Anne McLaren, a research associate on genetics, reproductive biology and developmental biology at Cambridge University, will deliver a free lecture at the Auditorium on Wednesday night.
McLaren, the principal research associate at the Wellcome/CRC Institute of Cancer Research and Developmental Biology at the United Kingdom-based college, was made a Dame of the British Empire in 1993. She has written an article for Science Magazine about 100 years of cloning.
The 7:30 p.m. lecture, Cloning: Pathways to a Pluripotent Future, will be in the Fairchild Theatre.
Douglas Luckie, an assistant professor of physiology at Lyman Briggs School, said McLarens genetic research has focused mainly on the cells of laboratory mice. Pharming, a combination of genetic engineering and nuclear transfer technology, plays a large role in genetics today.

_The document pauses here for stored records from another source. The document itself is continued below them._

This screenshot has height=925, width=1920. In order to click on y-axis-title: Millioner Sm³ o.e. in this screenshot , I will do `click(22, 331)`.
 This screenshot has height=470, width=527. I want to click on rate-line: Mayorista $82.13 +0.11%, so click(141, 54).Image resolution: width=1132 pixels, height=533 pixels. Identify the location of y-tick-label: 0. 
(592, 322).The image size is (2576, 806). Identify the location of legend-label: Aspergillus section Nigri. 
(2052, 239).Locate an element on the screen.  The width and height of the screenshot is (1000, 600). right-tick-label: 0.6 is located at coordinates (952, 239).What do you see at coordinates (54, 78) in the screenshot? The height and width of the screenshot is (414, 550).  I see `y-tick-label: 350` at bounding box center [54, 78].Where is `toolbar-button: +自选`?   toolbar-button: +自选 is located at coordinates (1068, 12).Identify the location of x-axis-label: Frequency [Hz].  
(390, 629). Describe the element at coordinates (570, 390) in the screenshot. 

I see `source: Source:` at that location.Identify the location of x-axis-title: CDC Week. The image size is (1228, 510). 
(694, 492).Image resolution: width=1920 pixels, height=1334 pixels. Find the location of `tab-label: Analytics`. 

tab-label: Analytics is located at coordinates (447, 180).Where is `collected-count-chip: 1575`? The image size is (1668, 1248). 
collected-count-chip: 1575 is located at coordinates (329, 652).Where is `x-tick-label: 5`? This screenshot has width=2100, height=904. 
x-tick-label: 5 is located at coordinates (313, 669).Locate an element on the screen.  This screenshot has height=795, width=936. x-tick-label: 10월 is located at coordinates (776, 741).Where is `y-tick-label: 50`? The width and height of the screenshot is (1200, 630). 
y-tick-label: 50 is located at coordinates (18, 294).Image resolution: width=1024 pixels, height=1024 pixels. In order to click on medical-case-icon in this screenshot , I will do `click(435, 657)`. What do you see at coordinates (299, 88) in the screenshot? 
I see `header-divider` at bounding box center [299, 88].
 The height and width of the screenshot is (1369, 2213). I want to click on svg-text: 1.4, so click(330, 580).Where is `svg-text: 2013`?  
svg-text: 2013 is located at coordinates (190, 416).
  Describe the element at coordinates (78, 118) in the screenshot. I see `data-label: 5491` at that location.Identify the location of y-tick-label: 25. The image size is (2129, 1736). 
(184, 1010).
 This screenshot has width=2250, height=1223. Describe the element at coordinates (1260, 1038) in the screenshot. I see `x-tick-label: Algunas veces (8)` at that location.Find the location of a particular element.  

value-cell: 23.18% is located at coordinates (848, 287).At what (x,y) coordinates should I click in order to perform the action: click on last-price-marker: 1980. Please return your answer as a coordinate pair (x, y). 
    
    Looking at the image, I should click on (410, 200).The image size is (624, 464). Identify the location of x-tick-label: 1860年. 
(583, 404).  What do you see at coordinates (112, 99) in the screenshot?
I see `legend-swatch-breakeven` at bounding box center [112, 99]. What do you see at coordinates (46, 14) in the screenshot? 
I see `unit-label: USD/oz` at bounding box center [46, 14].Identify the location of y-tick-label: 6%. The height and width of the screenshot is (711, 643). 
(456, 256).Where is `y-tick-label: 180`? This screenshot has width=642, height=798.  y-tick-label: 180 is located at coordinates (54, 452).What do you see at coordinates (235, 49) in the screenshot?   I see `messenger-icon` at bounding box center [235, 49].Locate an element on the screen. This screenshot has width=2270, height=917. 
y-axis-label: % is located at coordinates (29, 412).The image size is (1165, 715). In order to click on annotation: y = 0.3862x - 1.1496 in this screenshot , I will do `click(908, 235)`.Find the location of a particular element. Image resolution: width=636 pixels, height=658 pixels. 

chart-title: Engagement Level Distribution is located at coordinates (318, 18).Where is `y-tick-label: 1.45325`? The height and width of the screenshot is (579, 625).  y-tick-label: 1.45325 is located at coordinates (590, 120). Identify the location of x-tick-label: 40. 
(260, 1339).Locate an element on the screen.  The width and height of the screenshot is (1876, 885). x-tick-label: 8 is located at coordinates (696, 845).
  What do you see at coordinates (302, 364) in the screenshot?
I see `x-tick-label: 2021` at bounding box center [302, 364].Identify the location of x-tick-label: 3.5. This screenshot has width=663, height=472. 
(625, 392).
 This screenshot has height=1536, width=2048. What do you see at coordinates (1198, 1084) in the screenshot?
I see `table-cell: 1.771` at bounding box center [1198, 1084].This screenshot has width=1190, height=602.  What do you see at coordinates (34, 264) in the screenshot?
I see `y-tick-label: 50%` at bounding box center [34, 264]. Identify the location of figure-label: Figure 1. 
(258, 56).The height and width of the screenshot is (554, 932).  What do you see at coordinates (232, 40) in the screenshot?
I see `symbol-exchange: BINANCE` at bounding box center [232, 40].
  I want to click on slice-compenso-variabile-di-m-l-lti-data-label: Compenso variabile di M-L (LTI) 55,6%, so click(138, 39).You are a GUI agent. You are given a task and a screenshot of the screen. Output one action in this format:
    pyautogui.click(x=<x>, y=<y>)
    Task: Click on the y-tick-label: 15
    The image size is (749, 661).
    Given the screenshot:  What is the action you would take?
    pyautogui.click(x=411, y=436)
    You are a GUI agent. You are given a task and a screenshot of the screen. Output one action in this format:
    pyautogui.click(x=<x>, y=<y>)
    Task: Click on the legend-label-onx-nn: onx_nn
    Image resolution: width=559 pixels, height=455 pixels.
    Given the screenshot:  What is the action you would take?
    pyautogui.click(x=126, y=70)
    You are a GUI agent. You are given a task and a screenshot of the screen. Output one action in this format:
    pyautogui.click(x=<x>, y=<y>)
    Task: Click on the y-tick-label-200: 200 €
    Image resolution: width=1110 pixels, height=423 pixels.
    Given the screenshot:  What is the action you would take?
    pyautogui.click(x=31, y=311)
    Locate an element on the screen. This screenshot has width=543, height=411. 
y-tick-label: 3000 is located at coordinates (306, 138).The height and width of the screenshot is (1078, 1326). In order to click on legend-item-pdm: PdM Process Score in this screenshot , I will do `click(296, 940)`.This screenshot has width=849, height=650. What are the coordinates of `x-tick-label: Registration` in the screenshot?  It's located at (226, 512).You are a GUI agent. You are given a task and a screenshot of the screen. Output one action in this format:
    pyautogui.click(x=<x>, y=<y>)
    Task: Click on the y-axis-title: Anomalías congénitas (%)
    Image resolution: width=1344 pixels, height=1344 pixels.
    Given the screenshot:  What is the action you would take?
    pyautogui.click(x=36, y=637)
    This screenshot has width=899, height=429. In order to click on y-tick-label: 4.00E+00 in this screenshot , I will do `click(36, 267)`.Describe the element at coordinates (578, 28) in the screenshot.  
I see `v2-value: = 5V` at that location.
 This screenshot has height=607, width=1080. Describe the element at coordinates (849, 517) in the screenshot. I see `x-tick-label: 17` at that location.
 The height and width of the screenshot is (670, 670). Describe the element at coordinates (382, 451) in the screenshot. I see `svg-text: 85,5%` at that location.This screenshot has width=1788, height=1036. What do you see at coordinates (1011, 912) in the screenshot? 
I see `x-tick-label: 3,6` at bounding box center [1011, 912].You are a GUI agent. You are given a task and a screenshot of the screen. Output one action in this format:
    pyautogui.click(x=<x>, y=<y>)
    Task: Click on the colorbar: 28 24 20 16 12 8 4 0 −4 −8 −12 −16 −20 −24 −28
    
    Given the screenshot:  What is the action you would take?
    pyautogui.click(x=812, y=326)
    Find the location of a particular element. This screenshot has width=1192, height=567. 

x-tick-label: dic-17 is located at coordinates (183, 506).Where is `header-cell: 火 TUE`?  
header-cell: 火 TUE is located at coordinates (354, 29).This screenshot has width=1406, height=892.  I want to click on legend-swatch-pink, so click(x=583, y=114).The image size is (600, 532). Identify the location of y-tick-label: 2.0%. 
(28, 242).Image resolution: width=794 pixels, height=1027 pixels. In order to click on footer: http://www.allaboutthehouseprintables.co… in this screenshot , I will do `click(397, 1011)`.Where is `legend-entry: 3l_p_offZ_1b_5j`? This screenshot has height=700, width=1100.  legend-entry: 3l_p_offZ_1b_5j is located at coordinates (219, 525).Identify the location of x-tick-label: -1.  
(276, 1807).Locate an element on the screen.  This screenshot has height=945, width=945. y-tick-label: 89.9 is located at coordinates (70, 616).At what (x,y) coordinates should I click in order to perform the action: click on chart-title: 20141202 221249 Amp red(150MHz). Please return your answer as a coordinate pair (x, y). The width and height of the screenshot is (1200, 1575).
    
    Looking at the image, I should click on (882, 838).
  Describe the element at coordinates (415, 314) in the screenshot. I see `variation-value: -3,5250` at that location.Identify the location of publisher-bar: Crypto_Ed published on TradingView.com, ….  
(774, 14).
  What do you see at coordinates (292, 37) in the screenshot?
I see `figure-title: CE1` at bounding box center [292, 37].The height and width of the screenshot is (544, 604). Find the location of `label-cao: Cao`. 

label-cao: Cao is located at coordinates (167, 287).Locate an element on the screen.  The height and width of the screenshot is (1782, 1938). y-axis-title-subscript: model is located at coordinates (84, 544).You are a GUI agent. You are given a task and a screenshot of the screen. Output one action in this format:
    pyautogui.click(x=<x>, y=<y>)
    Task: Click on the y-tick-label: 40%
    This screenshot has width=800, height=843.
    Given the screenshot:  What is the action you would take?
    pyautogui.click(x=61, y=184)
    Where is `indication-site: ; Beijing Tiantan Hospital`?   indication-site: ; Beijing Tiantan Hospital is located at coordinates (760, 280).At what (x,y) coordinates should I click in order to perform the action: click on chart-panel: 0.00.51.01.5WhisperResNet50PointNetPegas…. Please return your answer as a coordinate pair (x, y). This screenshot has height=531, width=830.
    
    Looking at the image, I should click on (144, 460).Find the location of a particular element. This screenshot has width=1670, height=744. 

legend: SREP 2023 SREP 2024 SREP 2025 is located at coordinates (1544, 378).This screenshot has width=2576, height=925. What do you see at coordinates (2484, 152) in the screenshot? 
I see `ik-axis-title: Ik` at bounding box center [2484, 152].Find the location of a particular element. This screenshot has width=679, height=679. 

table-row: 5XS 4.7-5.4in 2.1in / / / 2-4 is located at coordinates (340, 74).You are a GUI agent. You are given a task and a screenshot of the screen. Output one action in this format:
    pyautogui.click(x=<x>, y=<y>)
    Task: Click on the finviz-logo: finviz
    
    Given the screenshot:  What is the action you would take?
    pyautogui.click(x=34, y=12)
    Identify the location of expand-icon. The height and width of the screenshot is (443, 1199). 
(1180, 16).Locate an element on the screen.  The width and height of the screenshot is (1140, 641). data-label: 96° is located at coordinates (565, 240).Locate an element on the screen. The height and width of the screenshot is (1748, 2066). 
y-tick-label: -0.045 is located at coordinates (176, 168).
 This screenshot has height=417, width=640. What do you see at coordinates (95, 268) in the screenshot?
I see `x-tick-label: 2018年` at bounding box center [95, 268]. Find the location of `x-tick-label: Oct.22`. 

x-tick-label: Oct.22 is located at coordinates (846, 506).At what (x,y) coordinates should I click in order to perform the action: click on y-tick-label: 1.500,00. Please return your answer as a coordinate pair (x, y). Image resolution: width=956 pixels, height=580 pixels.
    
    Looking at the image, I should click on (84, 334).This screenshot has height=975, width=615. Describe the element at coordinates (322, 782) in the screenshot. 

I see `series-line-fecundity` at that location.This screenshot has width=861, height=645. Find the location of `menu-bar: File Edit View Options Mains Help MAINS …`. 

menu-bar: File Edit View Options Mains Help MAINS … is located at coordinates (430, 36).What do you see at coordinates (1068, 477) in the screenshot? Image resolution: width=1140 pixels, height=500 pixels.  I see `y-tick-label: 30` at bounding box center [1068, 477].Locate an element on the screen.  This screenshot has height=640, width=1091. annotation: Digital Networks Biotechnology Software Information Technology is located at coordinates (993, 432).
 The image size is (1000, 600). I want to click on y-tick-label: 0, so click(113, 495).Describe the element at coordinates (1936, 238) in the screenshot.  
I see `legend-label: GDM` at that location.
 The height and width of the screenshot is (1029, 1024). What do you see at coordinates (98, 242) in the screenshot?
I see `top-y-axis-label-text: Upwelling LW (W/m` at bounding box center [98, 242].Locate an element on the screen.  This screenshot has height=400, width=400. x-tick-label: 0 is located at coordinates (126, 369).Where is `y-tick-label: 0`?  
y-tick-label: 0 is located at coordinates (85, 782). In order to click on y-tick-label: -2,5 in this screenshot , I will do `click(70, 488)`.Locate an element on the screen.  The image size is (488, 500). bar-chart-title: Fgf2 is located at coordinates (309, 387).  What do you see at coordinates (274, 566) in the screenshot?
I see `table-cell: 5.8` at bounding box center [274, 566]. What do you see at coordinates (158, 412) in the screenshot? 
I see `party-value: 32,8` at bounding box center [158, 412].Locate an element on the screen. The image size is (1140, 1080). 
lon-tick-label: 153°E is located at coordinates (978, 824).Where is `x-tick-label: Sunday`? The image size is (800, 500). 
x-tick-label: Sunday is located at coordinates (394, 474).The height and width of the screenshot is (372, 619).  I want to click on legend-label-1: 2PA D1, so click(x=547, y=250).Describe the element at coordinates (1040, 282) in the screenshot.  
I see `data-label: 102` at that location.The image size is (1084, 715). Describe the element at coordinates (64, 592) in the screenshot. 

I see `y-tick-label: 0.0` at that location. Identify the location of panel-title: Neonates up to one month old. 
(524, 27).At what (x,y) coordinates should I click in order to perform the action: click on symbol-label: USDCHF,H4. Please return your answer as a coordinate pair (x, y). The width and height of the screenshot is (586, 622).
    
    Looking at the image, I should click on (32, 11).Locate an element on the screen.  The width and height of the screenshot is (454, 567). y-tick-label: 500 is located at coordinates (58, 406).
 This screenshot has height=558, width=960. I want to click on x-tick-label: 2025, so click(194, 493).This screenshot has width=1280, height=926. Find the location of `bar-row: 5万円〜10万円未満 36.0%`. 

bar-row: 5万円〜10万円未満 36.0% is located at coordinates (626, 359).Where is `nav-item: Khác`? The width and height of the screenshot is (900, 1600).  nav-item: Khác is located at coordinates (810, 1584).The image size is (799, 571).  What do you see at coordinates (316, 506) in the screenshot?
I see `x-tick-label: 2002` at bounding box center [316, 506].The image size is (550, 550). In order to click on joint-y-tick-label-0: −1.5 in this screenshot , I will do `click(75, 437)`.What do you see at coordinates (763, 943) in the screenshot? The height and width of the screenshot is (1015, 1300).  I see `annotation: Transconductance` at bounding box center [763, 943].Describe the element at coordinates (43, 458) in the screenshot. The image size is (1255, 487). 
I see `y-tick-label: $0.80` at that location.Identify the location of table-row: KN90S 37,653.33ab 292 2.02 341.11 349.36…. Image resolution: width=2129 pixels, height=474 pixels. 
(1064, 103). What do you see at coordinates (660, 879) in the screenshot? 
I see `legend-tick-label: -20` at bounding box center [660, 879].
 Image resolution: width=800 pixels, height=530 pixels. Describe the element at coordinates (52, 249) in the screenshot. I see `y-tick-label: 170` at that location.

Luckie said scientists can now potentially put the nucleus of a human skin cell in a female egg, and the egg will take on all the genetic properties that a regular cell would.
McLaren is a fellow of The Royal Society, shes received the societys Royal Medal in 1990 and served as its vice president, becoming the first woman officer to hold the post in 332 years.
She is a member of both the European Group on Ethics in Science and New Technologies, which advises the European Commission on social and ethical implications of new technologies, and the Human Fertilisation and Embryology Authority in the UK, which regulates in vitro fertilization and human embryo research.
Wednesdays speech will be the fourth in a series of five McPherson Professorship lectures - a seminar series that MSU President M. Peter McPherson initiated earlier this year to highlight the importance of science in society.
The lecture series was established by McPherson and his wife, Joanne, after receiving an anonymous $2 million donation.
Ronald Fisher, director of the Honors College, said he expects several hundred of the available seats to be filled Wednesday night.
This is the fourth, and weve had large crowds for each one of them, Fisher said. Everyone has been very gratified from the level of interest on the part of the students and faculty.